Students play the role of rookie reporters at the town's newspaper and
navigate through the world by interviewing sources and working with
editors. The students complete their "adventure" by writing a news story
on deadline.
"We were excited because the students really talked about the decisions
and deliberated every move in the game," Paul said. "It really reinforced
the book learning." Paul said the students got what the instructors wanted
them to get out of the experience, which was to practice what they had
learned in class in a safe game environment. Hansen said this idea of
using video games to supplement student learning is just starting to
unfold in U.S. academic circles, but the concept would accelerate in the
future.
"We are at the beginning of a trend," Hansen said. "This will look like
stone knives and bear skins in five years' time." Zhao and his team at the
U.S.-China center have been developing a video game for MSU's partnership
with China that allows students to travel through a virtual world of
Chinese culture, learning how to interact with other characters as they
improve their language skills. The game begins in a rural Chinese village,
and the player must master some beginning Chinese vocabulary to earn
enough experience to move to the city.
The game works because it teaches players in a social environment, Zhao
said, with players interacting in an online world. The format allows
players to help each other learn, and get more experience while doing it.
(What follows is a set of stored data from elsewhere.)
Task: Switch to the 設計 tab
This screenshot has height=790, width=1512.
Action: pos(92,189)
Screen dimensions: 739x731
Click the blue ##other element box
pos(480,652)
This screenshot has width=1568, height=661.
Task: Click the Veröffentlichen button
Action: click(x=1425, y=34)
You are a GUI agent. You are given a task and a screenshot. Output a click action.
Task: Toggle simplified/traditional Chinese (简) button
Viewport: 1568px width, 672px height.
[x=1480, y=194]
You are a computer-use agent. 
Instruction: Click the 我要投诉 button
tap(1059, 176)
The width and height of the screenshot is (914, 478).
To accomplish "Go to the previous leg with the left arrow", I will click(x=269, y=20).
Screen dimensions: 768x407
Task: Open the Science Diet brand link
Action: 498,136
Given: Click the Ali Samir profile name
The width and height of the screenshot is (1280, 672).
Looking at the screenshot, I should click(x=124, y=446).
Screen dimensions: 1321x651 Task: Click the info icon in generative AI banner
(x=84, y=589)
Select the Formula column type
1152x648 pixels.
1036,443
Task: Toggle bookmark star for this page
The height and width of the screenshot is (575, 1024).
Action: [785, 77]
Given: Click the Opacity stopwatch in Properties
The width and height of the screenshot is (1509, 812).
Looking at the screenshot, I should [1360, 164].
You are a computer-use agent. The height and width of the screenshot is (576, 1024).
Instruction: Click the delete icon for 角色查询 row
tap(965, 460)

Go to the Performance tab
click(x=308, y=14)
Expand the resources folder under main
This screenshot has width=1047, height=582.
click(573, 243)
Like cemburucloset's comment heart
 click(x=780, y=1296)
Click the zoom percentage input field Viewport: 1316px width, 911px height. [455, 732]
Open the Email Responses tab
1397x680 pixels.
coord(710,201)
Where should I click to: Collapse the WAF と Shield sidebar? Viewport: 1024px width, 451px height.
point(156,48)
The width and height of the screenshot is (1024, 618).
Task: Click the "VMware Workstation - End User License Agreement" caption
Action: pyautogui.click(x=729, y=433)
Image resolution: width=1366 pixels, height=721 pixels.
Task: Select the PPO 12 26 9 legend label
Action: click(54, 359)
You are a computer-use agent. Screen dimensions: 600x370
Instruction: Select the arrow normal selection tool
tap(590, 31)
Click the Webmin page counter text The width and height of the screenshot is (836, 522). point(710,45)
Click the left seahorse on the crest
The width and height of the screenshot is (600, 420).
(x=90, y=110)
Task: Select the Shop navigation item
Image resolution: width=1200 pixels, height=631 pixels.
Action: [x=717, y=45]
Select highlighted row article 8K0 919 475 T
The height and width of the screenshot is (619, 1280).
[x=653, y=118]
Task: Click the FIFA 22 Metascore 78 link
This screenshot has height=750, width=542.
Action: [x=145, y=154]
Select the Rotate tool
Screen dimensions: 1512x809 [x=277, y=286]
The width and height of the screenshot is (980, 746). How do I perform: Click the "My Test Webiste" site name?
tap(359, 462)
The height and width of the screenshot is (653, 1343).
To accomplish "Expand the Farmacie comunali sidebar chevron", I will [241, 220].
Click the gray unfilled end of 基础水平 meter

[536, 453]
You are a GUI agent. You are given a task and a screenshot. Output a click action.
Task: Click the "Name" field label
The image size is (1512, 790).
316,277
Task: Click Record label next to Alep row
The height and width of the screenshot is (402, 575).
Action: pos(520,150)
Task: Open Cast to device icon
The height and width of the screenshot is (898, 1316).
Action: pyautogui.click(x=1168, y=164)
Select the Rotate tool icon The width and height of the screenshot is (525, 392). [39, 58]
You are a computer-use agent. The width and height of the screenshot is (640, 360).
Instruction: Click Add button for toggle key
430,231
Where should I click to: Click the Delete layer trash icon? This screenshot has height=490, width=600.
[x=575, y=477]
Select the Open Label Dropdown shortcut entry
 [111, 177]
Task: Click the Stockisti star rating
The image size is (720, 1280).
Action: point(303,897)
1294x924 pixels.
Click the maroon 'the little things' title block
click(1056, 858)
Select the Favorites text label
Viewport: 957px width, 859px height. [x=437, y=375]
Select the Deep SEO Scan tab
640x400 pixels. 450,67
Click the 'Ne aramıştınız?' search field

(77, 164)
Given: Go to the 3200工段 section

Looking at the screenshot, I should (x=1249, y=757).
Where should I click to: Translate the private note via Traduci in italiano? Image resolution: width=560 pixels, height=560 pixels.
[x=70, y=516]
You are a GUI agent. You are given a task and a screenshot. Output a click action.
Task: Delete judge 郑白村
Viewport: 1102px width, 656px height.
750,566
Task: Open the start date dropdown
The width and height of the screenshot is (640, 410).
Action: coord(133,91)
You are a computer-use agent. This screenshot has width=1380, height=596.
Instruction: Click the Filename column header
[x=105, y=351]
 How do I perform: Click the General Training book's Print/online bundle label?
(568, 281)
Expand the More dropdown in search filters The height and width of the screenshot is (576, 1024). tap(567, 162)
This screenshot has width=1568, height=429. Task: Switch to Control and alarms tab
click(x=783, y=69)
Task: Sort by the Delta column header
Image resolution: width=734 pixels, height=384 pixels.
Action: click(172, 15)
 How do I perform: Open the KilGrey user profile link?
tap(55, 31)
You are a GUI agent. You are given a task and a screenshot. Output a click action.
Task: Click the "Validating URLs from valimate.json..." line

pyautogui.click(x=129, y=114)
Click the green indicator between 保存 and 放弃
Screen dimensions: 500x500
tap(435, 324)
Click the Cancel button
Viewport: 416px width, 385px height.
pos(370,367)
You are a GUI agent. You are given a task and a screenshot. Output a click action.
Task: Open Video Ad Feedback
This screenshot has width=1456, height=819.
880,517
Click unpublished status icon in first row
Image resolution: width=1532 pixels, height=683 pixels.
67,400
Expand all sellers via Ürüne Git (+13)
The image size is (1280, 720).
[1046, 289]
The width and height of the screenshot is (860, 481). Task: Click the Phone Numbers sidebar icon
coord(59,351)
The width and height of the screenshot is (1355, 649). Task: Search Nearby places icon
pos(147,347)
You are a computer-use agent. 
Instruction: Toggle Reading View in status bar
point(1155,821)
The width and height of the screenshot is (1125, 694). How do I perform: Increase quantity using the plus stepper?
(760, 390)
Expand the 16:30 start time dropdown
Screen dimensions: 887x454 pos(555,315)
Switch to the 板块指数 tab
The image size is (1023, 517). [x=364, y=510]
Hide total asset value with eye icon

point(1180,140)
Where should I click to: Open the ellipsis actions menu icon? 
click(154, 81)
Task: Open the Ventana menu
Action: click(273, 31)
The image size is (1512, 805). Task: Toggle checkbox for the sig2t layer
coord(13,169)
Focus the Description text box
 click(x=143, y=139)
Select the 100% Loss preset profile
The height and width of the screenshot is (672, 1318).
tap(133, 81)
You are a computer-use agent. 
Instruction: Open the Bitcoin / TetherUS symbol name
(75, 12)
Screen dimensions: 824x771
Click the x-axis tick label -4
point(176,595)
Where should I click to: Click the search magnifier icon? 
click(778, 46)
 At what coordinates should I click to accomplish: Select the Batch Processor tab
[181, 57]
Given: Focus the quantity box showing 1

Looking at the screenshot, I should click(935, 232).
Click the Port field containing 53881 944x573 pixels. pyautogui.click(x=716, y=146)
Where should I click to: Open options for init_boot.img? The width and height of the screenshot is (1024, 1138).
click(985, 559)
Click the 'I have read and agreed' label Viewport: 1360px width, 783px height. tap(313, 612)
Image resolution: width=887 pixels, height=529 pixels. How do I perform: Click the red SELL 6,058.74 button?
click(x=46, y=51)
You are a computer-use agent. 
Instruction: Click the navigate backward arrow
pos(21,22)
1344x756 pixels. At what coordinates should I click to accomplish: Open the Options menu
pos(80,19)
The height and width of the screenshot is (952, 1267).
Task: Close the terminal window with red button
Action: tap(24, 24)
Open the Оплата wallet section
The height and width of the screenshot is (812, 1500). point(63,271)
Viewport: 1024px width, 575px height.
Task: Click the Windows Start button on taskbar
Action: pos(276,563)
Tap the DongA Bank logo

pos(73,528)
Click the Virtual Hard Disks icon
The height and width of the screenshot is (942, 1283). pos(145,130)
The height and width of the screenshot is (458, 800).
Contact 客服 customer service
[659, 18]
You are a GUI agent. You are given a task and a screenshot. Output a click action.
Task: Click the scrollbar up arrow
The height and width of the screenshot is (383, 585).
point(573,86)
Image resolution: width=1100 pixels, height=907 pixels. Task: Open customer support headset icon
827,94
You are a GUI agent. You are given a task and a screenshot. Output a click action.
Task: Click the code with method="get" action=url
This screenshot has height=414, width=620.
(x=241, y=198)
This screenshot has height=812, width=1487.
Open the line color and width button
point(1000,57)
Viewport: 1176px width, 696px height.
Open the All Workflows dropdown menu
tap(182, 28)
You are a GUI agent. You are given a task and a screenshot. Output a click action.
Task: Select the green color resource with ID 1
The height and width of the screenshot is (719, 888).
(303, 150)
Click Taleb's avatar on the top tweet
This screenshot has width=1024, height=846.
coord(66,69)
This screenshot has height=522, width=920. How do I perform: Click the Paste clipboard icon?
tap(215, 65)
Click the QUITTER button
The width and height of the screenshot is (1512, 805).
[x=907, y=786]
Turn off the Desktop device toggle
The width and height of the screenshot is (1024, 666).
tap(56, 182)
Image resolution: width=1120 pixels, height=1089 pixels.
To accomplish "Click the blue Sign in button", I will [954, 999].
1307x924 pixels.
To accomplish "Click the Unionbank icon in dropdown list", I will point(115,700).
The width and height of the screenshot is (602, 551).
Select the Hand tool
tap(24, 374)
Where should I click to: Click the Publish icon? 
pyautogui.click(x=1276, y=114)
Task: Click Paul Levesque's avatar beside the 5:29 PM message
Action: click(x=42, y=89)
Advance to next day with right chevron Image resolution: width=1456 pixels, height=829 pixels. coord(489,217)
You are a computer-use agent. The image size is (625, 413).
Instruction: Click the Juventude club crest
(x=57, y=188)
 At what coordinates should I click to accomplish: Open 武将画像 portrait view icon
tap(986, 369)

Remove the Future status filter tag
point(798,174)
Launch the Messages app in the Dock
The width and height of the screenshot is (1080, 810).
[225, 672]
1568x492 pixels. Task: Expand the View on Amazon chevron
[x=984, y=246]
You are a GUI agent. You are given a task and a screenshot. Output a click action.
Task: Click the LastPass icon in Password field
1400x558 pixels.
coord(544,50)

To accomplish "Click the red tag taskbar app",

He said he hopes to have a version ready for about 200 play-testers before
late December. The purpose is not to replace traditional teaching methods,
but to supplement them, Zhao said. "The most important thing is
motivation," Zhao said. "Working hard to achieve a goal is intrinsic in a
game. In this game, you use language to achieve your goals and access more
content."
Kirby Milton, chief technology officer for the Michigan Virtual
University, said he was eager to add the game to supplement the existing
online Chinese language classes currently being piloted and will start
this fall as part of the MSU Confucius Institute. He said the online
environment has proven effective. "It's a very powerful learning tool,"
Milton said, adding that his daughter is currently enrolled in the online
pilot program. He said Kara, a sophomore at East Lansing High School,
reflects today's high school student in that she is quite comfortable
around technology. "She's been working on a personal computer since she
was 2 years old," Milton said. "It's her preferred method of learning."